*Tarefas a realizar*.
**A.** Responda com base no trecho sobre a história do papel:
(i) Em que ano um exército árabe venceu as forças chinesas?
(ii) Em que cidade os fabricantes de papel capturados passaram a exercer seu ofício?
(iii) Qual era a principal fonte de fibra na época em que a demanda de papel aumentou?
**B.** Retome o trecho sobre a história do papel a partir da última frase mostrada.

*Trecho apresentado*.
____
As técnicas de fabrico de papel foram transferidas para o Oeste quando um exército árabe venceu às forças chinesas em 751 DC e capturou entre seus prisioneiros de guerra uns poucos fabricantes de papel que foram estabelecidos depois para exercer seu ofício em Samarkand. Então a capacidade de fazer papel espalhou-se devagar da Ásia Islâmica para a Europa. A Idade Média na Europa foi uma época de analfabetismo, finalmente interrompida pela invenção no século XV do tipo móvel por Gutenberg. A publicação da Bíblia de Gutenberg em 1455 e o aumento subseqüente de livros produzidos em massa facilitaram a ampla disseminação de idéias e informação. Isso provocou o aumento na demanda de papel. Naquela época, os trapos proporcionavam a principal fonte de fibra.
____
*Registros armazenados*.
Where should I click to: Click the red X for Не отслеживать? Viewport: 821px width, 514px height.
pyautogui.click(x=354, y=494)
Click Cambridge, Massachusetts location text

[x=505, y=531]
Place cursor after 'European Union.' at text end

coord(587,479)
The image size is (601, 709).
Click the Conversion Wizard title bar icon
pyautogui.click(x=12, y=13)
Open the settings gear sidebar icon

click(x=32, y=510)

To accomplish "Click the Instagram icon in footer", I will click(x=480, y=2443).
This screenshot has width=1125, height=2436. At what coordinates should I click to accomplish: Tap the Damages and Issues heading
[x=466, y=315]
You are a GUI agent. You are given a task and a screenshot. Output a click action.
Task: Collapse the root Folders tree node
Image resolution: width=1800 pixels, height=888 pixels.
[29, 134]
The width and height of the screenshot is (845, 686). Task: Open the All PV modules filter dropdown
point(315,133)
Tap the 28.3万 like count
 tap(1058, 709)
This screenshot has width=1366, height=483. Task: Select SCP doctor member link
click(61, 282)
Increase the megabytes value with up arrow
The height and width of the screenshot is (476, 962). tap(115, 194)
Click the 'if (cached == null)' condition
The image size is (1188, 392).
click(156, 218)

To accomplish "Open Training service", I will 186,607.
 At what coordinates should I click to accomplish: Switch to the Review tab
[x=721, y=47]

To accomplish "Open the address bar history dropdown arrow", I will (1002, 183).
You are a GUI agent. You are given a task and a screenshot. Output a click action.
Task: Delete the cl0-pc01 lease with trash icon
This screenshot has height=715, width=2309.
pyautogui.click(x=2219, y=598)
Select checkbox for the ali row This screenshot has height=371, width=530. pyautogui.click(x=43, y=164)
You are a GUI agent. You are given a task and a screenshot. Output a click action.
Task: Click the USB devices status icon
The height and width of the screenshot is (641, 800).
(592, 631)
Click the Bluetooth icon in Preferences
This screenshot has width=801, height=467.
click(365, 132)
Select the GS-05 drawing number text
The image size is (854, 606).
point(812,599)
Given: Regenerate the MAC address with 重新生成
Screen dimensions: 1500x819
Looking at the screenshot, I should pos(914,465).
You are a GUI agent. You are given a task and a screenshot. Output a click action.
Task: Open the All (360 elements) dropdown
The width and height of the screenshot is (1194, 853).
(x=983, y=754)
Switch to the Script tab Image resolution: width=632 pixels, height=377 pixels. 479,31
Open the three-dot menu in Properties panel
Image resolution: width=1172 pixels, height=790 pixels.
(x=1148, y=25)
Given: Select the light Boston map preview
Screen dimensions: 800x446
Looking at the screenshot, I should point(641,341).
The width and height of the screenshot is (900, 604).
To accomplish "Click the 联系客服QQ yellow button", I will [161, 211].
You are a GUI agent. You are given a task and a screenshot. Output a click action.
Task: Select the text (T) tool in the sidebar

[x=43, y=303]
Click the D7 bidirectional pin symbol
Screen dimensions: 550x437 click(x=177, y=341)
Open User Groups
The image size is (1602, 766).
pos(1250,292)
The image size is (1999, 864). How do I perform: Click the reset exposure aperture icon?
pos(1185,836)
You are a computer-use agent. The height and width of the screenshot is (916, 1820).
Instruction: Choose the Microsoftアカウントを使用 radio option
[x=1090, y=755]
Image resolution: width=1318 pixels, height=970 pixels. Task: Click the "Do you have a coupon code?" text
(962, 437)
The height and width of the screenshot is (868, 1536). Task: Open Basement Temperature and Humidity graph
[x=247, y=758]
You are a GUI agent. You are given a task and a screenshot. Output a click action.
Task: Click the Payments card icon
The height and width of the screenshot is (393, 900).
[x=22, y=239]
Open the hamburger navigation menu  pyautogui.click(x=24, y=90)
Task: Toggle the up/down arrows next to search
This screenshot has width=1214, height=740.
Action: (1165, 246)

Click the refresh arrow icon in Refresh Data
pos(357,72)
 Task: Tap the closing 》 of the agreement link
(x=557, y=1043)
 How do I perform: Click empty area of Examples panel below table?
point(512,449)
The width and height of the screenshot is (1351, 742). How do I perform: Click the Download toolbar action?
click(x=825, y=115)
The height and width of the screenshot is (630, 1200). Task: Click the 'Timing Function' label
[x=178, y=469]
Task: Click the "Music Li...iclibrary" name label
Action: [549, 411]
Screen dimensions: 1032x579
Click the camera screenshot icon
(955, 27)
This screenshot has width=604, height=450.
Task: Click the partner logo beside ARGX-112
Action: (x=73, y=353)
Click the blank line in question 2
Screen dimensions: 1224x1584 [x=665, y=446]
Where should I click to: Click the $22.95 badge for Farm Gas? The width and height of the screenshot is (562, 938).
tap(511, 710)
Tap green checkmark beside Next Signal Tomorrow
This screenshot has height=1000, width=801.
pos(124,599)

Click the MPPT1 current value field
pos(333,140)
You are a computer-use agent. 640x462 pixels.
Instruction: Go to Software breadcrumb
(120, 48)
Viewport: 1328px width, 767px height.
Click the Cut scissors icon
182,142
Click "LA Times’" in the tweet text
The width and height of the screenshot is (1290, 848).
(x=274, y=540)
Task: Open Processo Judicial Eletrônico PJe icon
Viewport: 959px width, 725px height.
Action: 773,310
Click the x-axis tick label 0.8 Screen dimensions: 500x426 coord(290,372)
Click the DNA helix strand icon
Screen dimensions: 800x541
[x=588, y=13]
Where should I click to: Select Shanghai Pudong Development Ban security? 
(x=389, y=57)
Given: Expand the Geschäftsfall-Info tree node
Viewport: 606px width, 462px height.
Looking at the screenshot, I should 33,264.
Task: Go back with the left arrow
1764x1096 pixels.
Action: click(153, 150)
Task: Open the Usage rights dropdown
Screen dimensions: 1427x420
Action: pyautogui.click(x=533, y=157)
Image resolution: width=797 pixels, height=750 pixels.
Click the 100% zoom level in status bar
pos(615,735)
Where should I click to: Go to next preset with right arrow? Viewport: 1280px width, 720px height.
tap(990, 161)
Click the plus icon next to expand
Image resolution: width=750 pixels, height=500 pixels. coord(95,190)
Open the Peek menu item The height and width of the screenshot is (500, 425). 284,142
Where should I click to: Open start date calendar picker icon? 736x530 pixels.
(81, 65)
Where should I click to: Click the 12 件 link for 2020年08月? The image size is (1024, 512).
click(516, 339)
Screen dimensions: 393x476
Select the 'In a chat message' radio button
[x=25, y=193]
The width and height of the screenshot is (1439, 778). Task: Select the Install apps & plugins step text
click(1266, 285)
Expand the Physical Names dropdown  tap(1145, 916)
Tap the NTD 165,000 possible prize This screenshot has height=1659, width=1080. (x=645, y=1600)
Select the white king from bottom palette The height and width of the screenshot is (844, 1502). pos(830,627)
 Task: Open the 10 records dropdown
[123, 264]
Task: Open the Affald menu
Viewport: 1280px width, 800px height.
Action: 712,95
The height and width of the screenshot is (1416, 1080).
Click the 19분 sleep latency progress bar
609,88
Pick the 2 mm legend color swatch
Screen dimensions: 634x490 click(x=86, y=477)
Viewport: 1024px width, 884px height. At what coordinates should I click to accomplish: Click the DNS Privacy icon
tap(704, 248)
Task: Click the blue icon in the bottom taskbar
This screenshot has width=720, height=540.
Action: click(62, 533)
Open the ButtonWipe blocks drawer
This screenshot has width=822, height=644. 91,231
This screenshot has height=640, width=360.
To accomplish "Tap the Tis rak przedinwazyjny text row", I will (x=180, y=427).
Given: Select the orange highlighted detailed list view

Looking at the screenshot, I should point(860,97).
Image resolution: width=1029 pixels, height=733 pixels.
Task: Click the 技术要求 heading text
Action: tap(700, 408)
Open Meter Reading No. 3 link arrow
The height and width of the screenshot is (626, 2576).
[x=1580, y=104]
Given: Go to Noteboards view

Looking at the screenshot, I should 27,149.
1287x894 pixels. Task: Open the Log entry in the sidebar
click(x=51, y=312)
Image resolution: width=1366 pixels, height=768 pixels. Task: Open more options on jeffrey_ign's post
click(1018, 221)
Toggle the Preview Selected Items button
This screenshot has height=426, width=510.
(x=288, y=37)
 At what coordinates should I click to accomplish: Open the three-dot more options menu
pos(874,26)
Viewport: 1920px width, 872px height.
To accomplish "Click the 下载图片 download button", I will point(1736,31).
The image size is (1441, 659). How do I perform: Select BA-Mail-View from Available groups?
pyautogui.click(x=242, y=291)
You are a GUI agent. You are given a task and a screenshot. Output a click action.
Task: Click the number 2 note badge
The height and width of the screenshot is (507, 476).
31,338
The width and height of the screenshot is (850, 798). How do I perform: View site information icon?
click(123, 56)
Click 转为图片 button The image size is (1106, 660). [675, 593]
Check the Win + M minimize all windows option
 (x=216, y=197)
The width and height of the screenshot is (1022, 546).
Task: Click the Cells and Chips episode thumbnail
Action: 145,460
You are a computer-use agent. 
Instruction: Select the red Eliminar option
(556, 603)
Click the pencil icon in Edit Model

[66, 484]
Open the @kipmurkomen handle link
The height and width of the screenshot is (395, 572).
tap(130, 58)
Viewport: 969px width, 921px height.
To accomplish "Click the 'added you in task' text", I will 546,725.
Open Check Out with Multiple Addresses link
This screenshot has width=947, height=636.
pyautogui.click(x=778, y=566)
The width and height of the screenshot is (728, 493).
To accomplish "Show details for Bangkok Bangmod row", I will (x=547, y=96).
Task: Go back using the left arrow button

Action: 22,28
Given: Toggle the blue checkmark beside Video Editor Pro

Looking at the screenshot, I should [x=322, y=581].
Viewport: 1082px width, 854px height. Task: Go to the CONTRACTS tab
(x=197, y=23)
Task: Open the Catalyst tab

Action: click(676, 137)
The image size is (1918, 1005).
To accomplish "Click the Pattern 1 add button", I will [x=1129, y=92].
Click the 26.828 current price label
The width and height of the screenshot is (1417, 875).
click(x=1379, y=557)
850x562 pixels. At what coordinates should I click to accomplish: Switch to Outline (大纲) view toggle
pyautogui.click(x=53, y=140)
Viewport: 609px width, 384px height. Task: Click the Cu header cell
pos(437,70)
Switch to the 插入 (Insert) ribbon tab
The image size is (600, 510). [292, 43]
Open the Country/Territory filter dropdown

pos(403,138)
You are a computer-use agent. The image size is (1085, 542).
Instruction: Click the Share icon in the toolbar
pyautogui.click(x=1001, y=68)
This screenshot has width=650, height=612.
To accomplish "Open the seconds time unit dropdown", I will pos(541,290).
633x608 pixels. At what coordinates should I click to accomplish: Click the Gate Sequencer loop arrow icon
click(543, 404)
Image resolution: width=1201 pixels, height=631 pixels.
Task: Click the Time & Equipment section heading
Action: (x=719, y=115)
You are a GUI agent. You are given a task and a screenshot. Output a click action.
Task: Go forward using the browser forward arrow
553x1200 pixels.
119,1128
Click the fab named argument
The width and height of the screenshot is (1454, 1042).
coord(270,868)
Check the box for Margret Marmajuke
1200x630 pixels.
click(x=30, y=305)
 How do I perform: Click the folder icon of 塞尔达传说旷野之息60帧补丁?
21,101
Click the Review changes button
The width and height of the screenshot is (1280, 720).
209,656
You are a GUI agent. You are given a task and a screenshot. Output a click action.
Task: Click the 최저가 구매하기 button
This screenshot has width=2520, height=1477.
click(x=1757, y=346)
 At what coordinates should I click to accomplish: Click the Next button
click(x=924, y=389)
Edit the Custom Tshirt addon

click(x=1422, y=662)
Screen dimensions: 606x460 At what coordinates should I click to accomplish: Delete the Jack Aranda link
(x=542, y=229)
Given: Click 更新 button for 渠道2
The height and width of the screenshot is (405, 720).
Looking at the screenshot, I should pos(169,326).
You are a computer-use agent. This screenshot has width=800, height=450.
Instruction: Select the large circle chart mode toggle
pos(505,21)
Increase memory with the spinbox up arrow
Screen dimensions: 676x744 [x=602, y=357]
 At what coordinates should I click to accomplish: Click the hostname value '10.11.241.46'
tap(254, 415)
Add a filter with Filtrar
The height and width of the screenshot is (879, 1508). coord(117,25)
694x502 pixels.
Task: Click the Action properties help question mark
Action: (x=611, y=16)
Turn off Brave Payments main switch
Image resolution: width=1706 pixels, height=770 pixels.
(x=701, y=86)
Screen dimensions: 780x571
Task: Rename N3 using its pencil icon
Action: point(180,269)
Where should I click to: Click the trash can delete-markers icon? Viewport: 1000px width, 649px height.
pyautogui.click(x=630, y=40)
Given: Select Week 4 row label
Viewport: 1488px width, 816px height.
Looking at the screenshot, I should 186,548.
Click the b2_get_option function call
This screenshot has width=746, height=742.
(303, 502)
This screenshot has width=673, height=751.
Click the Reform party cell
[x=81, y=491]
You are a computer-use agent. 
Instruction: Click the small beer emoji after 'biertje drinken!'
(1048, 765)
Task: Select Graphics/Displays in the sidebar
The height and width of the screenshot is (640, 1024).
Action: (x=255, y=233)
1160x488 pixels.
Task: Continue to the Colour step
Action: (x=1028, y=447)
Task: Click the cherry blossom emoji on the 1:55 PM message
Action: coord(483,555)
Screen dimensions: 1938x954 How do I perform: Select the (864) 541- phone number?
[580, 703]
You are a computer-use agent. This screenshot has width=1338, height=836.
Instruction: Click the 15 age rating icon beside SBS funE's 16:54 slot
____
*Respostas por tarefa*.
**A.**
(i) Em 751 DC.
(ii) Em Samarkand.
(iii) Os trapos.

**B.**
No século XIX, os proprietários de fábricas francesas e inglesas, lutando para superar o poder que tinham os artesãos do papel em virtude de seu conhecimento especializado começaram a desenvolver, com a ajuda das novas indústrias de maquinário da revolução industrial, máquinas de papel com a técnica para fazer papel centralizada em mãos capitalistas. O surgimento de produção de pasta originada em árvores proporcionou uma fonte de fibras mais barata e mais disponível (contudo, a rejeição do papel baseado em madeira foi tão intenso entre os moradores locais, que as entregas da polpa de papel tinham que ser realizadas à noite). A descoberta do cloro elementar em 1774 e a invenção da máquina de fabricação de papel de forma continua de Fourdrinier patenteada em 1807 eventualmente permitiu aos fabricantes extrair quimicamente polpa e branquear as fibras de madeira e aumentar drasticamente a produção criando rolos, em vez de lâminas individuais.

Na presente fase, o paradigma baseado em árvores, globalmente orientado, veio a dominar a produção de papel do século XX enquanto os processos de fabricação industriais e os métodos florestais se expandiam. O uso global do papel tem crescido 423% de 1961 até 2002.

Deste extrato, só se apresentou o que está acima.